Professional Recordings

Stavencrows

New member
Hi,

I've got a song mixed using my sound card (Yamaha SW1000XG) and I'm quite happy with it but I was wondering. If I wanted a professional recording studio to make the mix "perfect" how would I go about it? I mean, for a band you lug your equipment over and play but in this case I've got a load of MIDI files on a computer and a load of voice samples I'm quite fond of. What's the normal way of allowing someone in a studio to get their hands on my mix?

Should this post should go in PC recording forum? Anyway I've been reading around this forum and here's my first question. Sorry, I'd like to have posted more replies but I'm too inexperienced at the moment but I'm learning a LOT from this place!

Thanks(did that make sense?) :confused:
 
Better yet, you could actually round up a bunch of real musicians, and have them play your stuff for you. And record it. With a real engineer.

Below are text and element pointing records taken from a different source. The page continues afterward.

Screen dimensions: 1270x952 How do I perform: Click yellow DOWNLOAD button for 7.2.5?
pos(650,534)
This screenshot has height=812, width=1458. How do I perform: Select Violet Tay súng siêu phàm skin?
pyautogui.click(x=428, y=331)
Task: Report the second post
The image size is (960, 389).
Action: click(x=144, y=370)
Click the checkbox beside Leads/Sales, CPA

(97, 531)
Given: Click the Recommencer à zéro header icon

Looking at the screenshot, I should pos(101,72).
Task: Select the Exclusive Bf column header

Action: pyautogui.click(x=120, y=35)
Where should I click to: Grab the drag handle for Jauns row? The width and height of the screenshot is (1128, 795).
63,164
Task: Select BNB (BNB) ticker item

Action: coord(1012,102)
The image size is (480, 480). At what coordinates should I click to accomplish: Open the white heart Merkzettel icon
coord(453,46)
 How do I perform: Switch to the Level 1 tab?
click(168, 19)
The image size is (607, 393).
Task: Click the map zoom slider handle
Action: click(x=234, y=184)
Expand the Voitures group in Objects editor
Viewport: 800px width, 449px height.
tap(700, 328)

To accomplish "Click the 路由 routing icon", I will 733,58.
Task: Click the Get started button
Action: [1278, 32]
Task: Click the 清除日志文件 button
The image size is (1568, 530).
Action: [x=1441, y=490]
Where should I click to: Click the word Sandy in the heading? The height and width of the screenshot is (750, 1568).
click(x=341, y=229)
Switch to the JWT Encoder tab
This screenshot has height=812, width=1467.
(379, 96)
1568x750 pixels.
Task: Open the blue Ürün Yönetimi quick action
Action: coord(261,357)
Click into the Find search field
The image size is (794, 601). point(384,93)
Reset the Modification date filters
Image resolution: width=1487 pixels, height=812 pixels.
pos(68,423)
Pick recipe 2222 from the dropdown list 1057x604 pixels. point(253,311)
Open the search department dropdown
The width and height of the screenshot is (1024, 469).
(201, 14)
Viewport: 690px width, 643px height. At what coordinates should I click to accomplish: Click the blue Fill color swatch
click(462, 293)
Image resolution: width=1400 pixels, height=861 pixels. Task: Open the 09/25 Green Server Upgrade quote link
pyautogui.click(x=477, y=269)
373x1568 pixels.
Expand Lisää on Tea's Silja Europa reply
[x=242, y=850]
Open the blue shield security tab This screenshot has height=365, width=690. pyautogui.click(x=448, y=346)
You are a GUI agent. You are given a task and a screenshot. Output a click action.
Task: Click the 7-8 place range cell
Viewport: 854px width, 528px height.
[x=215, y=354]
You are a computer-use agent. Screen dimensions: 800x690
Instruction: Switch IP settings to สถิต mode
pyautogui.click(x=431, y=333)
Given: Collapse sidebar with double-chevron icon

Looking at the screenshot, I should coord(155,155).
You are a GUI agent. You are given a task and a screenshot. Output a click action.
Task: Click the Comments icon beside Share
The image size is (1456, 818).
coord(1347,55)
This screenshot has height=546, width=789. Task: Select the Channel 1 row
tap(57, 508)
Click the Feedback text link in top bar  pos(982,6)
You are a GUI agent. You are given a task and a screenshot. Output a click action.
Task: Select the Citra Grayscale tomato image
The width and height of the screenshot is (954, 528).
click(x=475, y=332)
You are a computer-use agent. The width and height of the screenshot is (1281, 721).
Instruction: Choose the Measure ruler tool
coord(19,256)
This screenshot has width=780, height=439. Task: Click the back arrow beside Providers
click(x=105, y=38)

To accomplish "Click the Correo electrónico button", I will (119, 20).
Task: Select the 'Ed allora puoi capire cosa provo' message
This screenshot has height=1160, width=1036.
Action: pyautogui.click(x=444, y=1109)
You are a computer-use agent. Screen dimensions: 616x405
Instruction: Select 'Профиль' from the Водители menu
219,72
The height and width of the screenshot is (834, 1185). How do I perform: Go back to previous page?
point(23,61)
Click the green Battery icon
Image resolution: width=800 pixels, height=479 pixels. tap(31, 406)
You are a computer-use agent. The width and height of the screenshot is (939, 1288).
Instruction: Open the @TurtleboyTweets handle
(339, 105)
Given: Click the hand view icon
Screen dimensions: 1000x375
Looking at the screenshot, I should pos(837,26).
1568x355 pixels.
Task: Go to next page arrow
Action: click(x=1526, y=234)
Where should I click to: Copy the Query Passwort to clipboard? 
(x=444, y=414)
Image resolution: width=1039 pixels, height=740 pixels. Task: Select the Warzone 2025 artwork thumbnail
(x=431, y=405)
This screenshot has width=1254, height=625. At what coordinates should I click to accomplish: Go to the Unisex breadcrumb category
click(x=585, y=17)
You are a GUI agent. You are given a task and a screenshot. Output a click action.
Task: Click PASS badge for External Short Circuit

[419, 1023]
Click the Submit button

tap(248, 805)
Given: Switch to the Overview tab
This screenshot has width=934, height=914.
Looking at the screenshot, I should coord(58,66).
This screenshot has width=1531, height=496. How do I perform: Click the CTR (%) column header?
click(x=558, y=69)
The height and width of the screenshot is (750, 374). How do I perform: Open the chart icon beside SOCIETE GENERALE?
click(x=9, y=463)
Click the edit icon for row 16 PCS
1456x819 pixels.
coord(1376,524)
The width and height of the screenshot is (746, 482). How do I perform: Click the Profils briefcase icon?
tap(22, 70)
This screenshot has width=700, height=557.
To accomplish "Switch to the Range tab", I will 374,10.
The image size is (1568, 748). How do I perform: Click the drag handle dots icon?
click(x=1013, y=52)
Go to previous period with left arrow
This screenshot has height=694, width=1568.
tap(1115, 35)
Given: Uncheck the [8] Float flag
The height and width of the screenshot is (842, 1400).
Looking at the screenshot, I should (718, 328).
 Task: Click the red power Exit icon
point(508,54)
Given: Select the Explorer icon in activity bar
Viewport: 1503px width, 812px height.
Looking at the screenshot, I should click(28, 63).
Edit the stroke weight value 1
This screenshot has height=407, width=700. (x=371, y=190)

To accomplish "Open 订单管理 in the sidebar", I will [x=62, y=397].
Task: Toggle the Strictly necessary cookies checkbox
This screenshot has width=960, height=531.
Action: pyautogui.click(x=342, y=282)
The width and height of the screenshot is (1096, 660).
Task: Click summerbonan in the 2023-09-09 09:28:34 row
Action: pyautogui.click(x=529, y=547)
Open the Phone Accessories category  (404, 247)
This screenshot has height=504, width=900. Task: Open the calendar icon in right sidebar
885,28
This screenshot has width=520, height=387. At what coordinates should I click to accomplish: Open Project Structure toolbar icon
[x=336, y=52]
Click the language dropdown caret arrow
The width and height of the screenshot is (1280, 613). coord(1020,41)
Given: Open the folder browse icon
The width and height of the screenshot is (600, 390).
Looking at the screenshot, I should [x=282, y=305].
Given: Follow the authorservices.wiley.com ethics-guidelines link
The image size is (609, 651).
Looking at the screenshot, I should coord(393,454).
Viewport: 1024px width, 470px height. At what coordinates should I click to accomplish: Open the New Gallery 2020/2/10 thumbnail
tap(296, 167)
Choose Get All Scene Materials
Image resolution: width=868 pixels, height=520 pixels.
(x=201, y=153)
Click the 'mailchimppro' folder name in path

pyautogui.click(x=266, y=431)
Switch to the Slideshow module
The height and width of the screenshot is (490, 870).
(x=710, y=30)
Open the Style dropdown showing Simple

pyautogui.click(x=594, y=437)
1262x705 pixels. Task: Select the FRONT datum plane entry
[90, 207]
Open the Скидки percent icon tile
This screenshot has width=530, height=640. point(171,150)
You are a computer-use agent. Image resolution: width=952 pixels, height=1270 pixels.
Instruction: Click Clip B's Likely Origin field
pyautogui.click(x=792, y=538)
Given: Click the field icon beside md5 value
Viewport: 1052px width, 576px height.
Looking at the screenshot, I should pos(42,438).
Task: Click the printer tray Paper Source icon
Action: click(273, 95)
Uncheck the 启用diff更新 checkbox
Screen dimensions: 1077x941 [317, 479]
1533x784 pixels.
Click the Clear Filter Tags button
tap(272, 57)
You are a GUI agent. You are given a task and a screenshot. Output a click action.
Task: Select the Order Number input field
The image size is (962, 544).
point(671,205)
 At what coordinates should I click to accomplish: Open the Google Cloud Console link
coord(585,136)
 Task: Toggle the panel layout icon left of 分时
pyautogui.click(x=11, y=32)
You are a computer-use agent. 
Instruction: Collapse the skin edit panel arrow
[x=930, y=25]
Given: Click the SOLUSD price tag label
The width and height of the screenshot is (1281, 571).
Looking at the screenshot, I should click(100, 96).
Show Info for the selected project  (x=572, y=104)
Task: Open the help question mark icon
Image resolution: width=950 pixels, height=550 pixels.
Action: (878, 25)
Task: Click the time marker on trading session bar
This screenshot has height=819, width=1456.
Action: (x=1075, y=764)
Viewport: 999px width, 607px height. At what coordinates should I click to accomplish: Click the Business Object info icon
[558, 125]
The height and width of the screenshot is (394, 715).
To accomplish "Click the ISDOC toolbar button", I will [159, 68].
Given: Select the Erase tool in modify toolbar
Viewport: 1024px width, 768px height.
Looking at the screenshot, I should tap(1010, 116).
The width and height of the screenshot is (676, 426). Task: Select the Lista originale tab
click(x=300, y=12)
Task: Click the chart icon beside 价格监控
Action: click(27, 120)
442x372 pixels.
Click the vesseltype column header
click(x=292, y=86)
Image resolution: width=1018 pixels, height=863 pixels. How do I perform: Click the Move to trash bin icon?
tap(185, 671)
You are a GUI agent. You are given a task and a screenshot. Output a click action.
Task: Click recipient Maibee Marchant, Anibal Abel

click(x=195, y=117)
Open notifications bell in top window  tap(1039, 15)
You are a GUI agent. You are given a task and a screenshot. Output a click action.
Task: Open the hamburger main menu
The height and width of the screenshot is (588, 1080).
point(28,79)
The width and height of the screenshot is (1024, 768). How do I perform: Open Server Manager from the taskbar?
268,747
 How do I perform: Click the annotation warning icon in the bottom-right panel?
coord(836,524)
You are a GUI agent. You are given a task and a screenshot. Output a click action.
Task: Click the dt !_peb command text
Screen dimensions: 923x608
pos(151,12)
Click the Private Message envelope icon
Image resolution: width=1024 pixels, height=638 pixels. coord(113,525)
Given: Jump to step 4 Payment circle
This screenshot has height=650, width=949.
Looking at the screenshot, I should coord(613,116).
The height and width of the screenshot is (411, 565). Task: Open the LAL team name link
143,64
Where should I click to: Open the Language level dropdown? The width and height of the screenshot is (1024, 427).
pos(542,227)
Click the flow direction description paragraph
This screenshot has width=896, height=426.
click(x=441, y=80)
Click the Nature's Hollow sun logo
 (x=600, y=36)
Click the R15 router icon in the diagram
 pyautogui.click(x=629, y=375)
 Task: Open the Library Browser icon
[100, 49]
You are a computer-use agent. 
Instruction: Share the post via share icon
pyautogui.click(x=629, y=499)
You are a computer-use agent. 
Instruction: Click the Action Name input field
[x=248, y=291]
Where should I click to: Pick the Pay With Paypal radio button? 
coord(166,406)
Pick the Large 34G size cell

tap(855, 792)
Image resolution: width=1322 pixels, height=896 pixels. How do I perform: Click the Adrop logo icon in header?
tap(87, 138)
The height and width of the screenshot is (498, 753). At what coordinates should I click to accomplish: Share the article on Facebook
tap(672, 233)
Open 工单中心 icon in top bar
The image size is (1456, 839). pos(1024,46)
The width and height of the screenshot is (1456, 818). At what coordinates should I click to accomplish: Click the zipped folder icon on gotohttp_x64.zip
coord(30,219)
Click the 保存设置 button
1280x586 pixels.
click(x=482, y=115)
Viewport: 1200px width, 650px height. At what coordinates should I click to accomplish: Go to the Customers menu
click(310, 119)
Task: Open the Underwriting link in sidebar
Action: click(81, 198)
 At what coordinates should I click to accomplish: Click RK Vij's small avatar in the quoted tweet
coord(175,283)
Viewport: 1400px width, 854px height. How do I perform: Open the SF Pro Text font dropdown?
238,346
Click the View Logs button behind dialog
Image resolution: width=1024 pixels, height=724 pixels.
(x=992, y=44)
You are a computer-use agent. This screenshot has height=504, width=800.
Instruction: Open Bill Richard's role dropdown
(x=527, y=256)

That would be pretty sweet.
 
Blue Bear does some pretty nice mixing from tracks he's never heard before also, so I understand (hint, wink, nudge). ;)
 
Chessrock said:
Better yet, you could actually round up a bunch of real musicians, and have them play your stuff for you. And record it. With a real engineer.

I'd love to do that but most of my songs have string but for the bass + drums definitely. Or I could hire an orchestra too :)

Massive Master said:
Blue Bear does some pretty nice mixing from tracks he's never heard before also, so I understand (hint, wink, nudge). ;)
I'll make sure I remember that
 
A dream of mine is to someday have my own set of timpani's..... use em as toms....

Or just abuse them and put some thunderous percussion in every song whether it's appropriate or not.

That would be so cool.
 
Have you joined the SW1000XG group:

http://www.sw1000xg.com/main.jsp

It's not very active anymore, most people have moved on; but I still think it's a cool card--someday I might actually really learn to use it!

With the SW you can either record the stereo mix off the card via Wav in #2, or you can send audio out on 6 stereo Wav outs, for a total of 12 tracks. So if you wanted to export more than 12 MIDI tracks to discrete .wav files, I'm pretty sure you'll have to transfer them in groups and synch up in your software.

But check the archive of that group, this was discussed a dozen times in 2000 and 2001.

Also get the Advanced User Guide here:

http://www.yamaha.co.uk/eurohome/library/sw1000xg/swbook_e.pdf
 
Best thing to do is call or e-mail a studio you're interested in, tell them your situation, what system you're running, and ask them what you'd need to do before going in to their facility. They probably won't step you through the process but they can tell you something like render seperate audio track files (WAV, AIFF, etc) on such-and-such medium (CD-R, DVD, etc).

Asking is much easier than guessing then finding out you booked time only to go in with incompatible files.

--Adam Lazlo
 
mshilarious said:
I still think it's a cool card--someday I might actually really learn to use it!

Yeah, I love it - for a non-professional it's got all I need. It's a nightmare using it with Cubase though - took me ages to learn how to set it up. I've not joined the SW1000XG group though - will do that. Thanks.


analogelectric said:
Asking is much easier than guessing then finding out you booked time only to go in with incompatible files.

That's what I love about this site - I really should have thought about these things myself before posting but people are still prepared to help out.
 
My Korg 01/W FD (old school 90s baby!) has a patch call "Orchestral Percussion". The lower half of the keys are a bunch of Timpanis, then some big crash cymbals (the kind where you hold two together and bang them together, like in 5th grade band!) and the rest are big bell chimes (or something like that). But the timpanis kick a*s!

mattamatta said:
A dream of mine is to someday have my own set of timpani's..... use em as toms....

Or just abuse them and put some thunderous percussion in every song whether it's appropriate or not.

That would be so cool.
 
The word "perfect" is an extremely subjective one. Everyone has their own idea of what perfect is, and believe me, they'll tell ya.